The game engine calls into the virtual machine, which needs help to print something in the terminal, so it invokes a system call. The system call gets handled by the engine, which makes a familiar system call to the operating system in turn.

Why would you use a virtual machine to run the engines script?

• The virtual machine is a sandbox that protects the engine from silly mistakes that don’t matter for the game overall. If a particular back alley level is misbehaving it shouldn’t stop the players of your game to be able to experience the rest. The virtual machine running the script could even run out of memory or run in a loop, and the game would be fine.
• The API to the scripting language is what you make it. If the API is simple, you could maybe even get non-technical people to contribute changes to the script. The script sources are generally very simple regardless of language.
• We can have the game running while we make changes to the script, and by reloading the level we can see any changes we made applied. This makes it possible to iterate on and fine-tune levels quickly.
• Embedding scripting languages into a game engine is usually fairly straight-forward. The same hold true for interfacing with the script, which is the separation between the game engine and the games logic. Your engine becomes a service.

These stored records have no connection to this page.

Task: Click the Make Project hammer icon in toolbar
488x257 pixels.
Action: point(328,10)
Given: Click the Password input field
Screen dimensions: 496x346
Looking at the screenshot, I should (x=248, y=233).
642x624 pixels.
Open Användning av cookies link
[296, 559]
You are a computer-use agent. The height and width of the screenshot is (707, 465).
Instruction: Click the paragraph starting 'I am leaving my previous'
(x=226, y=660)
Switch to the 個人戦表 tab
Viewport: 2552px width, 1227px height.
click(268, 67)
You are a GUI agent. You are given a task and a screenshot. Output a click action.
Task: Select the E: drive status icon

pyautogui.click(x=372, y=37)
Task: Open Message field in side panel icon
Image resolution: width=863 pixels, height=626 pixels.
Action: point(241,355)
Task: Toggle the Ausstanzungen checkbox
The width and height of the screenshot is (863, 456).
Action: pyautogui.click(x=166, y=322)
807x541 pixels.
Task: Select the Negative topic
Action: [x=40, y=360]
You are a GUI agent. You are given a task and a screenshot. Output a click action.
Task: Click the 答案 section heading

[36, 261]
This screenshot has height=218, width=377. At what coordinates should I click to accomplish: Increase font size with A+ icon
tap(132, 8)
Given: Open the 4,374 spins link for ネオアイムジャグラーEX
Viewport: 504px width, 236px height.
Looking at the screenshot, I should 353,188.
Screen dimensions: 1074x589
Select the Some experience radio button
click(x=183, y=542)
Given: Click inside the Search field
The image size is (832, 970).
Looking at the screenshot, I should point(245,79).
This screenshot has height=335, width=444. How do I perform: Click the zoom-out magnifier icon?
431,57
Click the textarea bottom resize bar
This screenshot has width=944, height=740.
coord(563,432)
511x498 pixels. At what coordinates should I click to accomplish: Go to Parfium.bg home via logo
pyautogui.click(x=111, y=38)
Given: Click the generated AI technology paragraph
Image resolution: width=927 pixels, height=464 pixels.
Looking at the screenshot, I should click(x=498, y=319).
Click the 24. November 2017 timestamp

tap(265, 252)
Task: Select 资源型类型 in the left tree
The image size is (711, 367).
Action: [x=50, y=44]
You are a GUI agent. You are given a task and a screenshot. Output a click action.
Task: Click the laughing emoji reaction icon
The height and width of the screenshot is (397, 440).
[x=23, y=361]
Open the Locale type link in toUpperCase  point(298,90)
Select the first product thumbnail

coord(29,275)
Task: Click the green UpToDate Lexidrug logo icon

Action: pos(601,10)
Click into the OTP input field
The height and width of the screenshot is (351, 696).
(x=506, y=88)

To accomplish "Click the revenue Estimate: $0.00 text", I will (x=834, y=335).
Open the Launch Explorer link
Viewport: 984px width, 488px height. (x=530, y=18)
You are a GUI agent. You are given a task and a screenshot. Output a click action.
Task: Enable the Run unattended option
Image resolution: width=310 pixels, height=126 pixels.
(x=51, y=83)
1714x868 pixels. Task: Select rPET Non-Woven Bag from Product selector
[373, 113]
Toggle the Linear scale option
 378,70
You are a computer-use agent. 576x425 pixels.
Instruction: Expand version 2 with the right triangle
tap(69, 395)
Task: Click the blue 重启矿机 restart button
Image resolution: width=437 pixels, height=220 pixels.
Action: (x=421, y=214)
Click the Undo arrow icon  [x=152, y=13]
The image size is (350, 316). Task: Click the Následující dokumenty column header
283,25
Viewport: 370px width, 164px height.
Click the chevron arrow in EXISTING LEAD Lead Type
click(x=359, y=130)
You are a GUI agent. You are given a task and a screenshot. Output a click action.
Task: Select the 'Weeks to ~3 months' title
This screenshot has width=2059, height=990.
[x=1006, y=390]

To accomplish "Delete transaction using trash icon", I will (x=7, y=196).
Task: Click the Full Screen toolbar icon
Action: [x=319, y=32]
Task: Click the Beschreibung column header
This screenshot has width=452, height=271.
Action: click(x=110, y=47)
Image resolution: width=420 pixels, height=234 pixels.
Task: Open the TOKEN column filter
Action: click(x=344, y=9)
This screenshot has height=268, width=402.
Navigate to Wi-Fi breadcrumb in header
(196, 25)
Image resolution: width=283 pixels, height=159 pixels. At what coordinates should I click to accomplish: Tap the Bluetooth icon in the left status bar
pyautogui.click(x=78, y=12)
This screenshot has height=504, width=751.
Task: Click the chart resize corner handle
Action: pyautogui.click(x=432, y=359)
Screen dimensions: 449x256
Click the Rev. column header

One of the reasons I switched to Lua from TCC back in the day was because when running code natively the engine would crash or behave in mysterious ways. For me it was important to be able to keep the script separate from the engine, and try to make everything as straight-forward as possible.

In this series I am writing about how I am using a RISC-V emulator to add scripting functionality to a game engine.

Why would you use a RISC-V emulator?

• Most of the events happening in the engine are smaller functions that do most of the work in system calls, which means JIT is less important than the overhead of calling into the VM as well as handling system calls.
• You can give calls into the virtual machine a budget, by limiting the number of instructions allowed between each call. This prevents loops and makes sure the frames budget is kept. The same applies to memory, allocation, thread restrictions. And so on.
• We can use any programming language we want that has a toolchain that can produce RISC-V machine code, such as Zig, C++, …
• Modern languages have strong type safety, compared to traditional scripting languages which don’t. We can also choose to have no garbage collection, and avoid the higher overhead of traditional scripting languages.
• When using the same language on both sides, we can share constants and other data between engine and binaries, reducing duplication and preventing stale enums and constants. If you are using C++, it has compile-time programming and is probably also the same language as in the engine, further reducing the need for translation between script and engine.
• We can make direct C++ function calls into the virtual machine using C++17 lambda folds. We can get typed arguments passed to system calls using structured bindings. We can call a function by its address directly, which means that the script can pass its own addresses directly to function calls instead of strings. We can view and manipulate the VM memory directly, and create our own abstractions for our needs. All of these are low overhead abstractions.
• We can have one machine for the GUI, one for gameplay events, one for the current map and one for game saves, as an example. We can save a machine and restore it later. We can also safely use memory sharing between machines, which means they can have a portion of memory that looks the same on all machines, at all times, with protections.
• We can call into one machine from another, using the language of our choice, which means you would only have to link in the absolute minimum script functions for each level, leaving all the other script implementation in other machines. This means that even when the script is compiled ahead of time, the build times as you iterate on a level will be very low.
• Due to having precise control of the machine language, there is potential for limiting allocations and storage in the VM itself beyond normal. We can for example offload most state to the in-engine objects themselves, or capture storage in engine subsystems, such as timers. Imagine, for example, that you have a custom Function (std::function-like) class, which can store 4 register-sized values (one of them being the function pointer itself). Now pass that storage to the engine along with a timer duration. In the system call handler we will copy this storage into the engine-timers capture storage, and it will be passed back to the caller inside the VM once the timer deadline is reached.
• The RISC-V emulator is written using standard C++17. Compiled binaries are many times faster, ranging from 50% to 2250%, than Lua.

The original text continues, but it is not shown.